C'est mon sort et j'ai mes douze femelles soumises, toutes des militaires et des pilotes émérites qui font partie de mon escadrille de chasse qui escorte l'Agamemnon. La mort violente est bien sûr possible pour nous car en combat, il n'est pas possible de transférer l'âme dans une machine. Il nous faut accepter la mort à l'ancienne, avec tous les risques qu'elle comporte, aussi loin de notre terre mère et de son champ magnétique de protection.
Nous approchons. La vitesse de l'Agamemnon ralentit et nous devrions pénétrer ce nouveau système avec son étoile centrale dans moins de dix ans. J'ai passé six cent ans dans ce corps et toujours en pleine forme.
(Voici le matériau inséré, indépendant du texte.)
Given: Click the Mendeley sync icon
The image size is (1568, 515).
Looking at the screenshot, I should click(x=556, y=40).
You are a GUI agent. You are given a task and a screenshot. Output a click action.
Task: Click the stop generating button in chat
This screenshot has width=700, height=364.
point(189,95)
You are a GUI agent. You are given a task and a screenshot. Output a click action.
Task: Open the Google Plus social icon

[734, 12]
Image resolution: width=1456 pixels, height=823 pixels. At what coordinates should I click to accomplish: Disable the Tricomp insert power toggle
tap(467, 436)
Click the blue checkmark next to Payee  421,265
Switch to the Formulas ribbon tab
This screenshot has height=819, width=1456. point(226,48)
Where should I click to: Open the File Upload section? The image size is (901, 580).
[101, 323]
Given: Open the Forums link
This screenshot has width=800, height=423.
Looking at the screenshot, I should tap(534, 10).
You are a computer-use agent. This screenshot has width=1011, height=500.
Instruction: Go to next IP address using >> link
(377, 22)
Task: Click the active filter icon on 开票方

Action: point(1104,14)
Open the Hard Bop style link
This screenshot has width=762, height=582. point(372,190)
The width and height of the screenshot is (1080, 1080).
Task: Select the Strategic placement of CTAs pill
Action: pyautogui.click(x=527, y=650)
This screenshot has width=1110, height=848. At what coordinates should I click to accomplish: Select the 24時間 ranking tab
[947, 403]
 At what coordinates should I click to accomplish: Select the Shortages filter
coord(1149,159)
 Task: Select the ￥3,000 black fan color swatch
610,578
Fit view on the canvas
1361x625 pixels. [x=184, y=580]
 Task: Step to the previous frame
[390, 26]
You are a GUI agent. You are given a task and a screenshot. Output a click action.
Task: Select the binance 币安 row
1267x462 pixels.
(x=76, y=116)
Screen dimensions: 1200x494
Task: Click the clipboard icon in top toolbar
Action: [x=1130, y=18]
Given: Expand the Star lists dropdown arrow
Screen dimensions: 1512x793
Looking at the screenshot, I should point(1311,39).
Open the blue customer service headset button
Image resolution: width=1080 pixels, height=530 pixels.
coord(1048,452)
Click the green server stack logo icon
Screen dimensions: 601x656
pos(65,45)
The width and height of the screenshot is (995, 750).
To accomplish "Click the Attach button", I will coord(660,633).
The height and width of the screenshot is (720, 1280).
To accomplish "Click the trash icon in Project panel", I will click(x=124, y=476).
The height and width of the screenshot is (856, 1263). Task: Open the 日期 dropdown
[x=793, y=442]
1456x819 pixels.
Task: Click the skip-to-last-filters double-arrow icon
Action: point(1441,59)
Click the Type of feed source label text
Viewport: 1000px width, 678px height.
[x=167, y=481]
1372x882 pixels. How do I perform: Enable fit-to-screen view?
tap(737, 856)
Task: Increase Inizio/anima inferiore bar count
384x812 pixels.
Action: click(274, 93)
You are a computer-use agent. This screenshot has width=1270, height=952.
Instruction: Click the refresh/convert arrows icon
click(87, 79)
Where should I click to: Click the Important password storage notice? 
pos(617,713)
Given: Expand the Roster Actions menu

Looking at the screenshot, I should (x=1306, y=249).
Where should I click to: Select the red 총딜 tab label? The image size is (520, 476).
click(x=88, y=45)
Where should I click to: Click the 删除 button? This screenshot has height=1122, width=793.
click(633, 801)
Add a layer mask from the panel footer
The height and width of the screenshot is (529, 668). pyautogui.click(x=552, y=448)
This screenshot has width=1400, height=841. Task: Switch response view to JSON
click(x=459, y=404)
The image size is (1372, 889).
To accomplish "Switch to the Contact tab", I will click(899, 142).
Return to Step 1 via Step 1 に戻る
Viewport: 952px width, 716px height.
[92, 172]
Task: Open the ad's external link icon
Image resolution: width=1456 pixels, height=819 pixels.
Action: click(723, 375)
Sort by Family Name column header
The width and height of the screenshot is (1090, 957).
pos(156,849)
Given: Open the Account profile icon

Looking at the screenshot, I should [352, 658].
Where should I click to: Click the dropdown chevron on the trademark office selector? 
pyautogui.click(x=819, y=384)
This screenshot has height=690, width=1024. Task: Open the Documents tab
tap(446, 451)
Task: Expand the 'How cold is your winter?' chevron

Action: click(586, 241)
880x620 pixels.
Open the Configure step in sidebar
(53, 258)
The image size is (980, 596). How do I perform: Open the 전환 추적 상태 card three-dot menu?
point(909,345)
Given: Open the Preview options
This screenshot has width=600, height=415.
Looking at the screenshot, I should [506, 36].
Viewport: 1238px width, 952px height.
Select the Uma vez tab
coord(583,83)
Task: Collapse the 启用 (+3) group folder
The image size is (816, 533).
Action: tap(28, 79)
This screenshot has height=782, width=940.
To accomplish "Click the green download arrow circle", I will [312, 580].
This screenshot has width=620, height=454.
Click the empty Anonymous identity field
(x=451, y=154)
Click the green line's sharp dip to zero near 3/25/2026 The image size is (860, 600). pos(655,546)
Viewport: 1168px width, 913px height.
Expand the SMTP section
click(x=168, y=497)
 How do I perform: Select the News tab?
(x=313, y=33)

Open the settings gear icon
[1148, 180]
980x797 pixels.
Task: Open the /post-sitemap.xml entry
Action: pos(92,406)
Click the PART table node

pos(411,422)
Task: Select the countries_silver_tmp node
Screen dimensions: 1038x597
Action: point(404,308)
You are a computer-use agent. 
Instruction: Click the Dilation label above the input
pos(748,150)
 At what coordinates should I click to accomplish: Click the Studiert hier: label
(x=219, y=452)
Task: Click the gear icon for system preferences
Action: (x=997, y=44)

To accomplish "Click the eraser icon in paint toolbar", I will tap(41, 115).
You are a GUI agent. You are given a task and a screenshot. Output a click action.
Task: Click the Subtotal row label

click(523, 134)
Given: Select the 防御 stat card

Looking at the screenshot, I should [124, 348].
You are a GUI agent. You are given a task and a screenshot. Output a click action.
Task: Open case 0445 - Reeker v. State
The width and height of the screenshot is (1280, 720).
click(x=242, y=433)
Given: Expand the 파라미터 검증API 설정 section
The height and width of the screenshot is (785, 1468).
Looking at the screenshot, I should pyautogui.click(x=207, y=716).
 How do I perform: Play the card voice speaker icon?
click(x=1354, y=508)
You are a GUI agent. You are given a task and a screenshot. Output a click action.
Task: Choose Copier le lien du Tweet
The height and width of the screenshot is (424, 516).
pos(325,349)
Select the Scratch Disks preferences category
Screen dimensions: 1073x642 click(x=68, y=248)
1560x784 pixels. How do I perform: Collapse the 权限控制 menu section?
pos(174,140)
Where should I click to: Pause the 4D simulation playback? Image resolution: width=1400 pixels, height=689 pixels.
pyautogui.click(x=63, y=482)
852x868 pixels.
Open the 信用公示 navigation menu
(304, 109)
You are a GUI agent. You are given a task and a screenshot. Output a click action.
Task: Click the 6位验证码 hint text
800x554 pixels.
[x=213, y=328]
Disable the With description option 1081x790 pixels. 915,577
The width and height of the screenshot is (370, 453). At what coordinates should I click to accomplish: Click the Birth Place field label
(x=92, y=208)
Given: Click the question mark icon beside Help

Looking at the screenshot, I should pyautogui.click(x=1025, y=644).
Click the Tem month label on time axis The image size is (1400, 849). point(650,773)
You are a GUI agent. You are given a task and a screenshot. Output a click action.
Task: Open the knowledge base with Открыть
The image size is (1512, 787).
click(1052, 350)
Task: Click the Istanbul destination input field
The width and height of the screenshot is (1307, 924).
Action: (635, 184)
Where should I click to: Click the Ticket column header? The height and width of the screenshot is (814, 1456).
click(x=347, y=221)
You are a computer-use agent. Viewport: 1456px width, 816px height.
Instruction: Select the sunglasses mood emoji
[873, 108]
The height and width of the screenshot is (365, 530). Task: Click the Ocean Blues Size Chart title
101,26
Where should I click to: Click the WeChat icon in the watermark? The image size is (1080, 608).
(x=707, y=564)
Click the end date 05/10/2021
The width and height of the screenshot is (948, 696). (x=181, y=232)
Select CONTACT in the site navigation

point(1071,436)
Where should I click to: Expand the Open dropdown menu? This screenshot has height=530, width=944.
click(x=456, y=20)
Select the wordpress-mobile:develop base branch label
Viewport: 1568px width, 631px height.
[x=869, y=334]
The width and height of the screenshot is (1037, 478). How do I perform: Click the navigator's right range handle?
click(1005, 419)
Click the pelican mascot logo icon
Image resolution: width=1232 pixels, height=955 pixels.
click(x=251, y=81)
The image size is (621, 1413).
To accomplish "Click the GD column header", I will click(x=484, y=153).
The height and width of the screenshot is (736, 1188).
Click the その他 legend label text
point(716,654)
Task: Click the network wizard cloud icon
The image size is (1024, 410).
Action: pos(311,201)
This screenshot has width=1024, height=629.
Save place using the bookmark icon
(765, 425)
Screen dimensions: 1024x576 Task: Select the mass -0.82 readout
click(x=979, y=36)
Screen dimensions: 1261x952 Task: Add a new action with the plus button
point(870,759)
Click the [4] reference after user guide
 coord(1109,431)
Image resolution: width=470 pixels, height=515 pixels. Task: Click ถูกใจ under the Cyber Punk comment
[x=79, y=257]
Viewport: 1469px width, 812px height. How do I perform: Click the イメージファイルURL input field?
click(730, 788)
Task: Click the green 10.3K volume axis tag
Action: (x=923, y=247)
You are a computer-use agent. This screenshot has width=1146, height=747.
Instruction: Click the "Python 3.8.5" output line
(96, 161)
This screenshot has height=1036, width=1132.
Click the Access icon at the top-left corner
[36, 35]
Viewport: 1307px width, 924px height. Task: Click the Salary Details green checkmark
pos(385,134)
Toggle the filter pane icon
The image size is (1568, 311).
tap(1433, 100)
Il faut bien cela, avec mes douze femmes à honorer...et ce sont des gourmandes qui adorent la bite.
Là je m'occupe du lieutenant Asthon, une qui adore être attachée et bien fouettée. J'adore lui rougir son beau cul et quand il est bien chaud, je la sodomise d'un coup. Le viol de ses reins lui arrache des orgasmes incroyables. Sa cyprine coule le long de ses superbes jambes très musclées. Elle vibre et tremble sous les coups de fouet. Une dure qui râle son plaisir.
Après on s'allonge et ellese détend. C'est à ce moment que sa douleur se transforme en plaisir. Je la laisse méditer. Elle se love dans mes bras. Mes autres femmes viennent. Nous sommes bien ensemble, nous aimons être ensemble. Nous avons tout le temps. Mon sexe se dresse. Je regarde autour...une chatte s'offre et je la pénètre d'un coup. Je n'aime pas les préliminaires, j'aime défoncer de la chatte bien étroite et tonique. Mes douze femmes sont très pneumatiques. C'est chaque fois l'extase.
Le lieutenant Asthon émerge de sa méditation, de son subspace. Elle caresse ses fesses brûlantes.
-Allez les filles, on retourne sur simulateurs, allez, un bon entrainement au combat !
Toutes ont passé leurs combinaisons et sont allées dans les simulateurs tester des routines, procédures et combats. Elles sont adorables et très professionnelles. Je ne sais pas ce que nous allons rencontrer dans ces mondes nouveaux, mais nous sommes prêts.
La morale de cette histoire c'est que les hommes c'est fait pour vivre en pachas.